L’hiver de 1872 est l’un des plus rigoureux de mémoire de Montréalais. Toutes les familles pauvres ont épuisé leurs réserves de bois de chauffage. Certaines meurent de froid, et plus d’une fois des policiers ou des voisins font de macabres découvertes. Coup d’éclat pour vendre son « train du nord », le curé Labelle apparaît à Montréal; capot de chat, casque de fourrure, ficelé dans une longue ceinture fléchée, il est la figure de proue du plus long convoi d’hiver jamais vu (avec un gallon de caribou dans chacun des traîneaux dit-on) descendant du Nord pour distribuer ce bois précieux dans les faubourgs.
Le journaliste Laurent Olivier David, le père de notre Athanase David, (eh oui ! ce père qui fut journaliste avant de devenir député et sénateur et dont notre village porte aussi fièrement le nom) écrira à ce sujet dans « L’Opinion publique », dans la livraison du 25 janvier 1872 :
« Jeudi dernier (le 18 janvier 1872), un spectacle nouveau s’offrait au regard des habitants de Montréal. Quatre-vingts voitures chargées de bois sillonnaient nos rues. Un grand nombre de ces voitures étaient doubles : c’est-à-dire traînées par deux chevaux. Un drapeau anglais flottait sur celle de devant. Les citadins se groupaient pour voir défiler cette procession aux coins des rues. On se demandait ce que cela signifiait. On le sut bientôt! C’était les gens de Saint-Jérôme qui s’en venaient, leur curé en tête faire un présent de soixante cordes de bois aux citoyens pauvres de Montréal. Voilà l’un de ses coups de théâtre pour le bien comme seul le curé de Saint-Jérôme peut en imaginer.

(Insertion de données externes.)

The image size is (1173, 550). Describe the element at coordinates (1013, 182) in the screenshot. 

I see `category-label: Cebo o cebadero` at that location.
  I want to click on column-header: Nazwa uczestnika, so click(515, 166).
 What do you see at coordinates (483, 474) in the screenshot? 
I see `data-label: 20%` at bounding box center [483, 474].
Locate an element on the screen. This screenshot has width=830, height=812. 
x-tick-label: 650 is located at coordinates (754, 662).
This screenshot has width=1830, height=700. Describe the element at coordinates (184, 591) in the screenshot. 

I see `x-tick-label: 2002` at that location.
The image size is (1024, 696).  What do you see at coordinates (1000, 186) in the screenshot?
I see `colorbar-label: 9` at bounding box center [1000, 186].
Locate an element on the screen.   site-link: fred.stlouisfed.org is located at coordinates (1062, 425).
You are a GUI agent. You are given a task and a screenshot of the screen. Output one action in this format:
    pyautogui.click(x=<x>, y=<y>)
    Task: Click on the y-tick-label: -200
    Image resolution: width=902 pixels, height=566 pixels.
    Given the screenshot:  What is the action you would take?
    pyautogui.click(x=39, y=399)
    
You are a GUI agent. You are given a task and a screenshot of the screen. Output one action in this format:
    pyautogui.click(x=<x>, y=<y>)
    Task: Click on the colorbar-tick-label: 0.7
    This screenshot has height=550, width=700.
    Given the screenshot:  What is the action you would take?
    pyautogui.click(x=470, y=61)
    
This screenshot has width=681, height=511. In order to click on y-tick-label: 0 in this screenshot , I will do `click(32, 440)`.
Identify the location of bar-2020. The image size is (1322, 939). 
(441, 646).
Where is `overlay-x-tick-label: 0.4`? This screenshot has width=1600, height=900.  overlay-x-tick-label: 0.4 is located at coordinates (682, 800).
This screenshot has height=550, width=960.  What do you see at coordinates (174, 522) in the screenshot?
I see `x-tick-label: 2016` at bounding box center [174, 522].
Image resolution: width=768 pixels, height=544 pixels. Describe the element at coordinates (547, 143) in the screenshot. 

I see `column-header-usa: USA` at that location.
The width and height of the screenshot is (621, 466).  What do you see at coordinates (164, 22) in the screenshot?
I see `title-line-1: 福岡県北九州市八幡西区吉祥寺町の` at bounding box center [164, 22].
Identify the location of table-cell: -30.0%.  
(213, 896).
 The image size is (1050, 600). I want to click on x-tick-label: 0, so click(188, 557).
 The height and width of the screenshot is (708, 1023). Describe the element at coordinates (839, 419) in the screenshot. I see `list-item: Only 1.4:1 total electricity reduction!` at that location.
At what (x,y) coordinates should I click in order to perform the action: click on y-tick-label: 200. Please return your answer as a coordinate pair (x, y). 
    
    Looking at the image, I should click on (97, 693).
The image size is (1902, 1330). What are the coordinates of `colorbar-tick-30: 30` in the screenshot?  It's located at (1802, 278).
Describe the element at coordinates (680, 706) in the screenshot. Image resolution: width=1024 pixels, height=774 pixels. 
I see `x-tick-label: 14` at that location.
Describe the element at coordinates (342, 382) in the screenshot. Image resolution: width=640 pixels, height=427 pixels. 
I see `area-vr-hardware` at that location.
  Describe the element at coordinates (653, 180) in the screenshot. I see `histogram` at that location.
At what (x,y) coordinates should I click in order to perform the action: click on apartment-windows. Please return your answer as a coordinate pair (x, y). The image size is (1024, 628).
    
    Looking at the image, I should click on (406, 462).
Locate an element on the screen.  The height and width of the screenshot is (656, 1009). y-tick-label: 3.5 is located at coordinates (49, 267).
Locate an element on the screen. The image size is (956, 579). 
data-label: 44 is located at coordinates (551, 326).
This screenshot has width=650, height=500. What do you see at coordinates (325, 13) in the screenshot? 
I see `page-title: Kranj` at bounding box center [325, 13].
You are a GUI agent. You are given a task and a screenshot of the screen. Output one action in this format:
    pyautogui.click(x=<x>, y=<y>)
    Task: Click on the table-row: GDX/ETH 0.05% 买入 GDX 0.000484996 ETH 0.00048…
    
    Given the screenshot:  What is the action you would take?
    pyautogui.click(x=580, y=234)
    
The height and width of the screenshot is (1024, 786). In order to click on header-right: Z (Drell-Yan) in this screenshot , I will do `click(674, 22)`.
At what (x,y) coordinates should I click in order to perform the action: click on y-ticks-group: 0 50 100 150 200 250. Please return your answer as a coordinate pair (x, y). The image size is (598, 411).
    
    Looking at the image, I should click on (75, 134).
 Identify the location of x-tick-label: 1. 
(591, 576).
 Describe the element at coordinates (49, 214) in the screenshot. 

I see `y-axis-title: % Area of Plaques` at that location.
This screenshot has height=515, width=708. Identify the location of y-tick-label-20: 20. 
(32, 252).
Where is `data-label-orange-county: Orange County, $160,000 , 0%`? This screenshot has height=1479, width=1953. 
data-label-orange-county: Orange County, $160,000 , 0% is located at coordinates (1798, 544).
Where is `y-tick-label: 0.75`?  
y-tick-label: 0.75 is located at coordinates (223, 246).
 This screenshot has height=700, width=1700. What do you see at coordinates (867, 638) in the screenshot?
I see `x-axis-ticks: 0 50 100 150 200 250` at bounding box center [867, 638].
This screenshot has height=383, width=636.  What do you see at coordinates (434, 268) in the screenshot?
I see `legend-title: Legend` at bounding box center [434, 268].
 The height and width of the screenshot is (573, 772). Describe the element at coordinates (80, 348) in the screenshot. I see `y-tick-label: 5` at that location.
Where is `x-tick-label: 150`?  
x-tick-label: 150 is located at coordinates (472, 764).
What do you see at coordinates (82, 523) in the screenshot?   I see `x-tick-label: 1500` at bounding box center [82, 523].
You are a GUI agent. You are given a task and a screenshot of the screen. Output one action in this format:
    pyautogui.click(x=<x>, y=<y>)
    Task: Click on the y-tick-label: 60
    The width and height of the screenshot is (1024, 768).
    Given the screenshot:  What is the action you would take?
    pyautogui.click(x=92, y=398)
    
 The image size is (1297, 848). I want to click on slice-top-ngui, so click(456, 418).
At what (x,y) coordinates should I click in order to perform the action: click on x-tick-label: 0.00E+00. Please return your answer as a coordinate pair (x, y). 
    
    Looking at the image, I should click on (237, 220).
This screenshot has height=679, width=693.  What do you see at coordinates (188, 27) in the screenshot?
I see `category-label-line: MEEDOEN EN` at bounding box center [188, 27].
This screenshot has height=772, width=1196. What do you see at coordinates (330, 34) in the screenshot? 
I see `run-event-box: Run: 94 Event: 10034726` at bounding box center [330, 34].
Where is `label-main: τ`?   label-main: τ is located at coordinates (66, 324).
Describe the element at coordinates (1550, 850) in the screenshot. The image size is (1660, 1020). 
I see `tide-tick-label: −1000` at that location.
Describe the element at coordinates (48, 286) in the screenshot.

Tout en faisant un acte de charité, M. Labelle a voulu montrer comment les paroisses du Nord pourraient être utiles à notre ville si on leur donnait le chemin de fer qu’elles demandent avec tant d’ardeur. Cet acte généreux des habitants de Saint-Jérôme prouve qu’ils méritent qu’on les soutienne dans leur entreprise et qu’on aurait tort de leur refuser les moyens de travailler à la prospérité du pays. Les autorités de la ville ont fait à M. Labelle et à ses paroissiens l’accueil qui convenait. »
La même corvée de traineaux fut reprise en 1876, l’année de l’ouverture du train du Nord.